→ Extrait
★ ★ ★ ★ ★ ★ ★

«La Cour a été soumise à des attaques visant à saper sa légitimité», dénonce la juge Tomoko Akane.
Lors de l’ouverture, à La Haye, des travaux de la 23e session des Etats parties de la Cour pénale internationale (CPI) le 2 décembre dernier, la présidente de cette juridiction, la juge Tomoko Akane, a prononcé un discours glaçant qui a mis en avant les lourdes menaces qui visent l’institution judiciaire, ses membres élus et ses fonctionnaires.
Elle a d’abord rappelé ses engagements au début de son mandat au mois de mars dernier, «à faire de la Cour un environnement sûr où les abus et le harcèlement n'ont pas leur place et où chacun a la possibilité de contribuer à notre mandat tout en réalisant ses aspirations personnelles». Mais, a-t-elle précisé, «les circonstances difficiles qui ont suivi ne font que renforcer notre détermination», avant de lâcher : «Nous ne céderons jamais aux mesures coercitives, aux menaces, au sabotage ou à l’outrage.»
Pour elle, la Cour, qui défend le principe de l’Etat de droit, continuera de «rechercher la justice et de défendre la dignité et les droits des victimes d’atrocités sans crainte ni favoritisme, tout en garantissant le plein respect des normes les plus élevées» en matière de droits de la défense. «Au cours des deux dernières années en particulier, les activités de la Cour ont naturellement attiré une attention politique importante.
La Cour a été soumise à des attaques visant à saper sa légitimité et sa capacité à administrer la justice et à faire respecter le droit international et les droits fondamentaux ; mesures coercitives, menaces, pressions et actes de sabotage», a-t-elle déclaré.
Selon elle, «plusieurs élus sont gravement menacés et font l’objet de mandats d’arrêt de la part d’un membre permanent du Conseil de sécurité de l’ONU, simplement pour avoir rempli fidèlement et diligemment leur mandat judiciaire conformément au cadre statutaire et au droit international.
Deux autres mandats d’arrêt ont été récemment émis (…) La Cour est menacée de sanctions économiques draconiennes par trois institutions d’un autre membre permanent du Conseil de sécurité comme s’il s’agissait d’une organisation terroriste». La présidente de la CPI a souligné que «ces mesures saperaient rapidement le fonctionnement de la Cour dans toutes les situations et affaires et mettraient en péril son existence même».

★ ★ ★ ★ ★ ★ ★

→ Données enregistrées
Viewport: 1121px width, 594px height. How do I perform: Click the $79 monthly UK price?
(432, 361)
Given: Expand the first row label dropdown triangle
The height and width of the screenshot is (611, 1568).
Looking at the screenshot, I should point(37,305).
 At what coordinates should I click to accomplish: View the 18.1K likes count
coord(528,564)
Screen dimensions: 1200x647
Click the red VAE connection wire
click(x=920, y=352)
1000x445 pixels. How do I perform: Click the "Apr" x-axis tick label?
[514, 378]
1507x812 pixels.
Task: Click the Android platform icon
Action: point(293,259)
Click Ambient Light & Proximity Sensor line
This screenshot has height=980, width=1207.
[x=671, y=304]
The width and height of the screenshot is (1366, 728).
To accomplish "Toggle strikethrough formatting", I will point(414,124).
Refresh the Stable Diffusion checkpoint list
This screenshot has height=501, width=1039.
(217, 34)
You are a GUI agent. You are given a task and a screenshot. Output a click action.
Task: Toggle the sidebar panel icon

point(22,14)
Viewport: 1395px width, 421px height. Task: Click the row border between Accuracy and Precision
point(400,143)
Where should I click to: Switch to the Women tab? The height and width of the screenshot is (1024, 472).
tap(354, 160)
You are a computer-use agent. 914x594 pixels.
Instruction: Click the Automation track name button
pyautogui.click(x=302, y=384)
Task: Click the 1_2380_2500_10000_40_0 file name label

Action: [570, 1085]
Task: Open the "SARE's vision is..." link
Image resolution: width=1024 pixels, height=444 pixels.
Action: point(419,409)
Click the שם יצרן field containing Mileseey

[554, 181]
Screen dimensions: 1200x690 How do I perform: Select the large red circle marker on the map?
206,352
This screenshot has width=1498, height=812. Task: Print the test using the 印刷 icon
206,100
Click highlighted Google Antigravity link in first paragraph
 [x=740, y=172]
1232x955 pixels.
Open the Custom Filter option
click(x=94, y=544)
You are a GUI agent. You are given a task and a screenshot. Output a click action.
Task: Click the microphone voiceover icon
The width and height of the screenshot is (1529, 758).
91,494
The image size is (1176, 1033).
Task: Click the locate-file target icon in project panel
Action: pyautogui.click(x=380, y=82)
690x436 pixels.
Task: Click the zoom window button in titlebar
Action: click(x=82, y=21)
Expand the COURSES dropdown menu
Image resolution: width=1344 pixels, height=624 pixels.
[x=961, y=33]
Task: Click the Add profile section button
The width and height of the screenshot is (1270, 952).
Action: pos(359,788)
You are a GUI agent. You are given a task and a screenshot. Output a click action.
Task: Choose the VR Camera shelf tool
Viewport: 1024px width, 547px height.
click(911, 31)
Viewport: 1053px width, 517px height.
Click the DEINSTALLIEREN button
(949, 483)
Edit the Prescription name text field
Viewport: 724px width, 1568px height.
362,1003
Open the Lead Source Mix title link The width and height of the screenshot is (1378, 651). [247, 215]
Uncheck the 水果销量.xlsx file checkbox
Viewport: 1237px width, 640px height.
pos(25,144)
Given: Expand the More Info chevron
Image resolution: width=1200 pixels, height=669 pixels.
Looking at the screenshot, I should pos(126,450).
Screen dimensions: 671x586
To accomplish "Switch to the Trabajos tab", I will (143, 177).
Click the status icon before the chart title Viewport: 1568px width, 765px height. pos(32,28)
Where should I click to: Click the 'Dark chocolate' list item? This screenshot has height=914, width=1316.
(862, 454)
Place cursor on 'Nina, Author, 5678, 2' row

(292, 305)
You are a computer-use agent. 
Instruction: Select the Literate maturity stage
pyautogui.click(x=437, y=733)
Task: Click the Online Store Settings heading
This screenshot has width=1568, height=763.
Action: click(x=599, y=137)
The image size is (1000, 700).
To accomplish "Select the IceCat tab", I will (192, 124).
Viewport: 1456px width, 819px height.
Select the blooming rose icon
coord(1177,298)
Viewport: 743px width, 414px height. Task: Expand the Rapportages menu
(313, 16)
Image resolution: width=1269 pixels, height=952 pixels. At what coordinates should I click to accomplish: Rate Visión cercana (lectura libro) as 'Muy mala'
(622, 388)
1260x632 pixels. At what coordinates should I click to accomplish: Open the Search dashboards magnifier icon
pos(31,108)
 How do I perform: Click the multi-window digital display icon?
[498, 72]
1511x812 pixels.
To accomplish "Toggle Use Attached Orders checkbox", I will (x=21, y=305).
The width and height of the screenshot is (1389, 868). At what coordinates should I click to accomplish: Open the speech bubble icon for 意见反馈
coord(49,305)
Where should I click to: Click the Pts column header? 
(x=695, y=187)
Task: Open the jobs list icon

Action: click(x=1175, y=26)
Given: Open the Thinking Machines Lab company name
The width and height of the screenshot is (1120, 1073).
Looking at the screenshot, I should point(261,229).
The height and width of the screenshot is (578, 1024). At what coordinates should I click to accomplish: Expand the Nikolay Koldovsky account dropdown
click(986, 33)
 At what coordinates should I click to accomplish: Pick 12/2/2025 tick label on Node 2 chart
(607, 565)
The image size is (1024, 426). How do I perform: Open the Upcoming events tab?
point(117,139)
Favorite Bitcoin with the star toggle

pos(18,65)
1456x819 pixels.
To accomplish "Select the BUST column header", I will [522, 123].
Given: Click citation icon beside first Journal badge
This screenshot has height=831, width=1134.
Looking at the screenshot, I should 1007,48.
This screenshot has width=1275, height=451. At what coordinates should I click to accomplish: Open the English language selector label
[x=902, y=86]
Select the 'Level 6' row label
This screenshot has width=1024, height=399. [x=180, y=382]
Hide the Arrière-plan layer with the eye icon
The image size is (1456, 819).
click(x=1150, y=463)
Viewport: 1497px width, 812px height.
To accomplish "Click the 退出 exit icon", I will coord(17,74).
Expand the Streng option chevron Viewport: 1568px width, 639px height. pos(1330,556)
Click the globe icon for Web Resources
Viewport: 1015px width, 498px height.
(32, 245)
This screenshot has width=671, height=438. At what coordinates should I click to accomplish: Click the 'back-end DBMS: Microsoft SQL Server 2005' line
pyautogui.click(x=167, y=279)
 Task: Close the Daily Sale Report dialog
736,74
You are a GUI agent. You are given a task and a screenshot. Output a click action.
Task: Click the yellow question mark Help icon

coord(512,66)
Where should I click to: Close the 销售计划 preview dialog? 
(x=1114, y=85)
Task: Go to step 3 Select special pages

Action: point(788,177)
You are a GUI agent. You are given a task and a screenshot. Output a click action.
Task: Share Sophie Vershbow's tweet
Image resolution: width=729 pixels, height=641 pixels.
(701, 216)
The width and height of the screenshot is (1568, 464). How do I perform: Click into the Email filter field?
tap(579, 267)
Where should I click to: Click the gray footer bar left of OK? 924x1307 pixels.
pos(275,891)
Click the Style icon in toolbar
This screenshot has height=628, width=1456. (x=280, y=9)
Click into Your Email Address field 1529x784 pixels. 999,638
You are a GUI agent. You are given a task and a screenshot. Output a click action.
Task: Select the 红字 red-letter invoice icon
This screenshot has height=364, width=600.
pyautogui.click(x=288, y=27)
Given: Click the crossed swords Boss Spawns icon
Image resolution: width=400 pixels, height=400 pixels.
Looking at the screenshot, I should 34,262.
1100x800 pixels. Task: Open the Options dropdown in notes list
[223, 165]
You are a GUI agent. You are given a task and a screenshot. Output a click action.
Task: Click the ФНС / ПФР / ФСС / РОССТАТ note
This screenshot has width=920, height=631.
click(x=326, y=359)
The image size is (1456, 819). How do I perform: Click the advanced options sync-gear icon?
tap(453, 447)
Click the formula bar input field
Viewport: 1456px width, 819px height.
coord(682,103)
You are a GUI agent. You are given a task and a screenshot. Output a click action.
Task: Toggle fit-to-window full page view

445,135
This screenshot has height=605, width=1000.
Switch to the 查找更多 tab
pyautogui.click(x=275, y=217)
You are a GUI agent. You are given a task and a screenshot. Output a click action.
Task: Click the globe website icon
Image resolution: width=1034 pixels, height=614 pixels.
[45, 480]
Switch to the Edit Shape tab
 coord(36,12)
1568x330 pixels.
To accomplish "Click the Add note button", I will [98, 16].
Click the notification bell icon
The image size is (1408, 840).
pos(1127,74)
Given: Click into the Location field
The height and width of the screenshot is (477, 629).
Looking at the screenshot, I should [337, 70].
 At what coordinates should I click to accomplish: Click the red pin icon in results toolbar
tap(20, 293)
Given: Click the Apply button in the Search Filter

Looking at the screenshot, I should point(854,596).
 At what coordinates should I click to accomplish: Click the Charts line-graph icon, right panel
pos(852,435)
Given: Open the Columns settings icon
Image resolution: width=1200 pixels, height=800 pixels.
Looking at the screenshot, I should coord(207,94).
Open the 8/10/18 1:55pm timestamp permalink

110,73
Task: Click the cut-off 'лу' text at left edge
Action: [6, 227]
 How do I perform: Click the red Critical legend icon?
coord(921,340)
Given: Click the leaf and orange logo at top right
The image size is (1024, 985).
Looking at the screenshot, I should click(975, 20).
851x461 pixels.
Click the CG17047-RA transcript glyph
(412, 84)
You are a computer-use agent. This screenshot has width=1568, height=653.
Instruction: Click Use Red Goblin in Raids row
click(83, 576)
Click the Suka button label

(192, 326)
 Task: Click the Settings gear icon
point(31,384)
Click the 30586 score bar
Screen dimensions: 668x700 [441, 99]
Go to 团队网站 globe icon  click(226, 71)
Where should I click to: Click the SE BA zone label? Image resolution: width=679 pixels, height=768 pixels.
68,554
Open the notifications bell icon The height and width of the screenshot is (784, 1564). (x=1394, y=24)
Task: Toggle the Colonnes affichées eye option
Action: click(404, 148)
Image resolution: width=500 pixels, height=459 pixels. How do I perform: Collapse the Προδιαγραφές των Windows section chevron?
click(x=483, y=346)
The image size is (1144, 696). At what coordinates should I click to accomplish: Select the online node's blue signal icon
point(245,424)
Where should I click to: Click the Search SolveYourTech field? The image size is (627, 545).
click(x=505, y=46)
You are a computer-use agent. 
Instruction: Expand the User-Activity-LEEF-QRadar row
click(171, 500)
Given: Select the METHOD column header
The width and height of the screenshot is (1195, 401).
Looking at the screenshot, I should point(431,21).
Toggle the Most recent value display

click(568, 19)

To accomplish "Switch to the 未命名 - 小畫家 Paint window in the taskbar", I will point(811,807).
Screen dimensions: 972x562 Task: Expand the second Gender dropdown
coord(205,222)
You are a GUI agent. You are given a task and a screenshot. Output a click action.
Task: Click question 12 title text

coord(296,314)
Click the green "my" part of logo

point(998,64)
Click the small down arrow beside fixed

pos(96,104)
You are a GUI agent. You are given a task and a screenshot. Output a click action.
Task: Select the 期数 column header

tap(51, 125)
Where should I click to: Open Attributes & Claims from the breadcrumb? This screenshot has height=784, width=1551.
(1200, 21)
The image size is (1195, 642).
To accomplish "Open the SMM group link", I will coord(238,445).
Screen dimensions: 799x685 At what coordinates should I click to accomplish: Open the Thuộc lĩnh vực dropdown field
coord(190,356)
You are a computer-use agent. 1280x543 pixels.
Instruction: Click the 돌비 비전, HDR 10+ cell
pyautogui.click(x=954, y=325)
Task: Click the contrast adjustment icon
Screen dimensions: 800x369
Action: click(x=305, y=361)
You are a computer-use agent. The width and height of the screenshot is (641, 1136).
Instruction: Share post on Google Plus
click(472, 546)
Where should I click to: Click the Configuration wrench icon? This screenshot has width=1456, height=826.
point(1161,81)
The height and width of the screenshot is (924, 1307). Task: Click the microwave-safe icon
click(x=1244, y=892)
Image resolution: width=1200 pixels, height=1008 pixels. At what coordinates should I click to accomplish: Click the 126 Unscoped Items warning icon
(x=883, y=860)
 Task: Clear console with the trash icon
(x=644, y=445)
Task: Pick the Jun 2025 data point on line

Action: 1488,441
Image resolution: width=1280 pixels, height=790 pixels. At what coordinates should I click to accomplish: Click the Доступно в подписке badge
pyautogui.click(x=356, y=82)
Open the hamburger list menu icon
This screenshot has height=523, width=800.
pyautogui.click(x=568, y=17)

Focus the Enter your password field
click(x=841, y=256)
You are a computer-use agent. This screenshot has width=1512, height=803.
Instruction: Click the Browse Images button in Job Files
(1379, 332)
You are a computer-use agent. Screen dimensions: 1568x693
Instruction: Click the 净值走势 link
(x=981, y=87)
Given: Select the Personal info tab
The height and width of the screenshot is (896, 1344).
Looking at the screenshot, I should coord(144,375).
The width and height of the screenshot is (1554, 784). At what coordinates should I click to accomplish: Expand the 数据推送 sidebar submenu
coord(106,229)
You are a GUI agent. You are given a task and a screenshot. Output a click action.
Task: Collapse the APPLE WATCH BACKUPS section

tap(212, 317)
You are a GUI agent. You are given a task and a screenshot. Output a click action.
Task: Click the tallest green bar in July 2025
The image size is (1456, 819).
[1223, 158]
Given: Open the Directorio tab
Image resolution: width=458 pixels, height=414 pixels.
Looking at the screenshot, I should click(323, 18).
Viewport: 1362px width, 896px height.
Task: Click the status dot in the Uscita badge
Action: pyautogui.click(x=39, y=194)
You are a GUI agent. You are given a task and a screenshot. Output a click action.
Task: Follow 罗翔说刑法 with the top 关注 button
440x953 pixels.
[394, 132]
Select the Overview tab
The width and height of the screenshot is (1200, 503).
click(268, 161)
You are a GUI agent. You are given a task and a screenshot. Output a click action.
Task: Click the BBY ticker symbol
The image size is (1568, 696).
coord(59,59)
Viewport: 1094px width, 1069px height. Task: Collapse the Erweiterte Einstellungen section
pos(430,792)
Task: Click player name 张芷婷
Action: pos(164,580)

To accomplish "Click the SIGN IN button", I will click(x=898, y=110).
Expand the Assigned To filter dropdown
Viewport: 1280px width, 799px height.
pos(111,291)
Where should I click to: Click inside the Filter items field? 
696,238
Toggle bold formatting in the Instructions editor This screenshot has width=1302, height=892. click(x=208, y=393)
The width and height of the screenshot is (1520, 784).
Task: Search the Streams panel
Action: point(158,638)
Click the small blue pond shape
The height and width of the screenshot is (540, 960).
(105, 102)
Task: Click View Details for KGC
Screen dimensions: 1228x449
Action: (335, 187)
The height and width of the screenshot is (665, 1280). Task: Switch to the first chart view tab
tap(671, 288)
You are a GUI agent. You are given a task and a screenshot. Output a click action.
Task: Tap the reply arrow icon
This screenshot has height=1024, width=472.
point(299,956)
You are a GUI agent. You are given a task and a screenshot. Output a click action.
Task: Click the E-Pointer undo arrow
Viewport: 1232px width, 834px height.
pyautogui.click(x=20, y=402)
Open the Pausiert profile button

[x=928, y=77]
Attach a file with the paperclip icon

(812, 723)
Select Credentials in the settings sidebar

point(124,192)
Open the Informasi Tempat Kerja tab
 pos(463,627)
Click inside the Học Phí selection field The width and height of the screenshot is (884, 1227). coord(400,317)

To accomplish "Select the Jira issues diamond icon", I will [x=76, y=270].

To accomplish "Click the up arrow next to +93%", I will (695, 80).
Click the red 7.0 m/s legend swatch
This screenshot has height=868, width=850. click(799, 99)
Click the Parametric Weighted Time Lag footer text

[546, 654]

★ ★ ★ ★ ★ ★ ★

→ Consignes de l'exercice
a. Recopiez fidèlement le passage de l'extrait qui commence par « Pour elle, la » et se poursuit jusqu'à « attention politique importante. » inclus.
b. D'après l'extrait sur le discours de la juge Tomoko Akane, répondez brièvement :
(i) À quelle date se sont ouverts à La Haye les travaux de la 23e session des Etats parties de la CPI ?
(ii) À quel moment la juge Tomoko Akane a-t-elle commencé son mandat ?
(iii) Combien d'institutions d'un autre membre permanent du Conseil de sécurité menacent la Cour de sanctions économiques ?
Les enregistrements ne sont d'aucune utilité pour cet exercice.

→ Réponses attendues
a.
Pour elle, la Cour, qui défend le principe de l’Etat de droit, continuera de «rechercher la justice et de défendre la dignité et les droits des victimes d’atrocités sans crainte ni favoritisme, tout en garantissant le plein respect des normes les plus élevées» en matière de droits de la défense. «Au cours des deux dernières années en particulier, les activités de la Cour ont naturellement attiré une attention politique importante.

b.
(i) Le 2 décembre dernier.
(ii) Au mois de mars dernier.
(iii) Trois.